I shared this post last spring, and I think it’s a great reminder to help us keep our expectations in check for the new year.
The recency effect is a well-known cognitive bias in which events that have occurred most recently are given more weight than a longer-term trend. Recency bias poses a problem when it comes to evaluating investment returns—most people will only look at the last year’s returns, disregarding historical trends. They also tend to overlook long-range projections, in a forward-looking bias that might be classed as a version of the primacy effect, selective perception, or, most simply put, basic shortsightedness.
Stressing a long-term perspective
When we look at our portfolios, what we really concentrate on is performance over the past year and what we expect over the next year. The most popular stock valuation metric, the forward price-to-earnings (P/E) ratio, looks at what analysts expect over the next year. Investors of a more conservative bent may consider looking at the trailing year’s P/E ratio as well. Each way, you’re looking at only one year of earnings. Focusing primarily on a two-year time frame in an investing life that can extend over decades is not optimal, at best, and just foolish at worst.
For stocks, there is a solution: the Shiller P/E ratio, which considers average earnings over a past 10-year period. This is an explicit attempt to avoid recency bias and to capture a time horizon that is meaningful over an investor’s life.
Yet there's very little attempt to capture the likely returns looking forward across an equivalent period of time. If you think about it, a single year should be almost irrelevant in the course of an investor’s life. The world didn’t end in 2009, and 2013 didn't render everyone set for life. What matters is performance over time.
Checking our figures
Some great research has been done on the issue. Jeremy Grantham and his team at Grantham Mayo van Otterloo (GMO) regularly release seven-year forecasts on asset class returns to their subscribers—and have been very successful in their projections. Ed Easterling at Crestmont Research has done yeoman’s work on identifying and quantifying the link between initial valuations and subsequent returns.
The chart below, based on my own research, shows how forward returns have varied based on starting valuations, using a Shiller P/E ratio. As of December 2015, we are at a Shiller P/E between 26 and 27, per the CAPE ratio link on Shiller's website.
You can see that the more expensive the market is, the lower your returns will be, on average, over the next 5 to 10 years. I would also note that these figures, especially for the 25–34.99 cohort, skew higher due to the inclusion of the dot-com bubble, which took values above where they’d ever been.
Adjusting expectations
Looking at the next decade or so, based on that research and the current valuation of the market, a portfolio with 60 percent stocks and 40 percent bonds would be expected to return, on average, about 5 percent per year over the next 5 years, and about 6.5 percent over the next 10 years.

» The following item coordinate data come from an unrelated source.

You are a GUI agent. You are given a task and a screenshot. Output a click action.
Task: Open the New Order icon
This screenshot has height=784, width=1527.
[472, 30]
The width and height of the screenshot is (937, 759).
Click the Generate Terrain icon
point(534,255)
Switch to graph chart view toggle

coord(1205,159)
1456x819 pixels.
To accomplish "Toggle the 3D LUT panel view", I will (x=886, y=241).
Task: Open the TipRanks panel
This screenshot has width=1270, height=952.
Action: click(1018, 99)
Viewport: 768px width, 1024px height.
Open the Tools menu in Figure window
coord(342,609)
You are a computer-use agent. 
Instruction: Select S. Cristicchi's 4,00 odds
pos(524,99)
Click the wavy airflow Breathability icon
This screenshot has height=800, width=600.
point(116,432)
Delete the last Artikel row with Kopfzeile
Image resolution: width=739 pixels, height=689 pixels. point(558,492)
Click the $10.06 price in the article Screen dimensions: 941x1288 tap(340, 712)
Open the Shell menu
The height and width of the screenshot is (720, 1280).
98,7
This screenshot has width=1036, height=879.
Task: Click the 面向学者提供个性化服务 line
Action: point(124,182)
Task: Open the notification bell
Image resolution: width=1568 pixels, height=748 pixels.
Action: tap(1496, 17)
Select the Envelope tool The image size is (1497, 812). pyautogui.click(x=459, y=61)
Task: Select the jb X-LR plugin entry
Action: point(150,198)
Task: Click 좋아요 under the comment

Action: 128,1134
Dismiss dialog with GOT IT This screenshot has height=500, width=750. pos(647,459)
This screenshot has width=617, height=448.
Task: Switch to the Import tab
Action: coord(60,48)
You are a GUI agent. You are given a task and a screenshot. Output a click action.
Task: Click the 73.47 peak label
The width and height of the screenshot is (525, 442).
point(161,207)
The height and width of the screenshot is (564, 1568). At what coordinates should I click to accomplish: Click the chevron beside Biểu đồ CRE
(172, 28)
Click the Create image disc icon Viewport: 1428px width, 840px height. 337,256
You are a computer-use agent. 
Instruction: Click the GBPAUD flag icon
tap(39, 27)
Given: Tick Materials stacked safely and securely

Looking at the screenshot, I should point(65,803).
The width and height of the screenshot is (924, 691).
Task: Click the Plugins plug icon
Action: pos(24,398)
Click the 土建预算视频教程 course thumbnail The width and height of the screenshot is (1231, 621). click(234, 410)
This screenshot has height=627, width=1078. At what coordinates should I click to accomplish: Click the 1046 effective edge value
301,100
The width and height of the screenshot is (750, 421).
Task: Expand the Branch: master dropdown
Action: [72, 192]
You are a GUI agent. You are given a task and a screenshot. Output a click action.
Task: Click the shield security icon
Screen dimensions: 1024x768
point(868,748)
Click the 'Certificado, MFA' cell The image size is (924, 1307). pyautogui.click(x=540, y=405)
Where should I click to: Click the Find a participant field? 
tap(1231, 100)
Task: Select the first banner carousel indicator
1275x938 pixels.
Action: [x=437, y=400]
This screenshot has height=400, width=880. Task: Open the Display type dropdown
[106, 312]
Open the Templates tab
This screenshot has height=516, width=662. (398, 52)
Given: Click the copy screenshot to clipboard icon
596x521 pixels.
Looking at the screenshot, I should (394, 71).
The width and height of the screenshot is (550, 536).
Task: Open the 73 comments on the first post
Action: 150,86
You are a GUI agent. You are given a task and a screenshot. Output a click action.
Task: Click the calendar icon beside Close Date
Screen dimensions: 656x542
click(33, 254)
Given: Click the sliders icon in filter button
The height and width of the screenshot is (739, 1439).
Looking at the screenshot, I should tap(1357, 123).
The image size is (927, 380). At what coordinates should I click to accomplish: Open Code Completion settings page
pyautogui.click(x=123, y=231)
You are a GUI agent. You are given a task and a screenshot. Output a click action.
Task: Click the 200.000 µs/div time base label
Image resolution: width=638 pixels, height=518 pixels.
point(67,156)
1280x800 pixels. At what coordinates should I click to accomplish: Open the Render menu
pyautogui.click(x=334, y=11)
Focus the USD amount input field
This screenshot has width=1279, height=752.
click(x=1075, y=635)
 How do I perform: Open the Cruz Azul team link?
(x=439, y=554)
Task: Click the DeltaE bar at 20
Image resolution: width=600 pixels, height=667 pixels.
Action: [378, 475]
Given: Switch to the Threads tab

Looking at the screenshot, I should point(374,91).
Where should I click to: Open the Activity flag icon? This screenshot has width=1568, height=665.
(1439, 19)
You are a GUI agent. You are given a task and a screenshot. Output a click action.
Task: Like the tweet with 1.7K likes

Although still relatively optimistic, we have a potential mismatch between expectations and reality. This percentage is well below what most people expect, even if they are average results. Adjusting expectations accordingly could head off disappointment.
Forward-looking statements are not guarantees of future performance and involve certain risks and uncertainties, which are difficult to predict. Past performance is no guarantee of future results.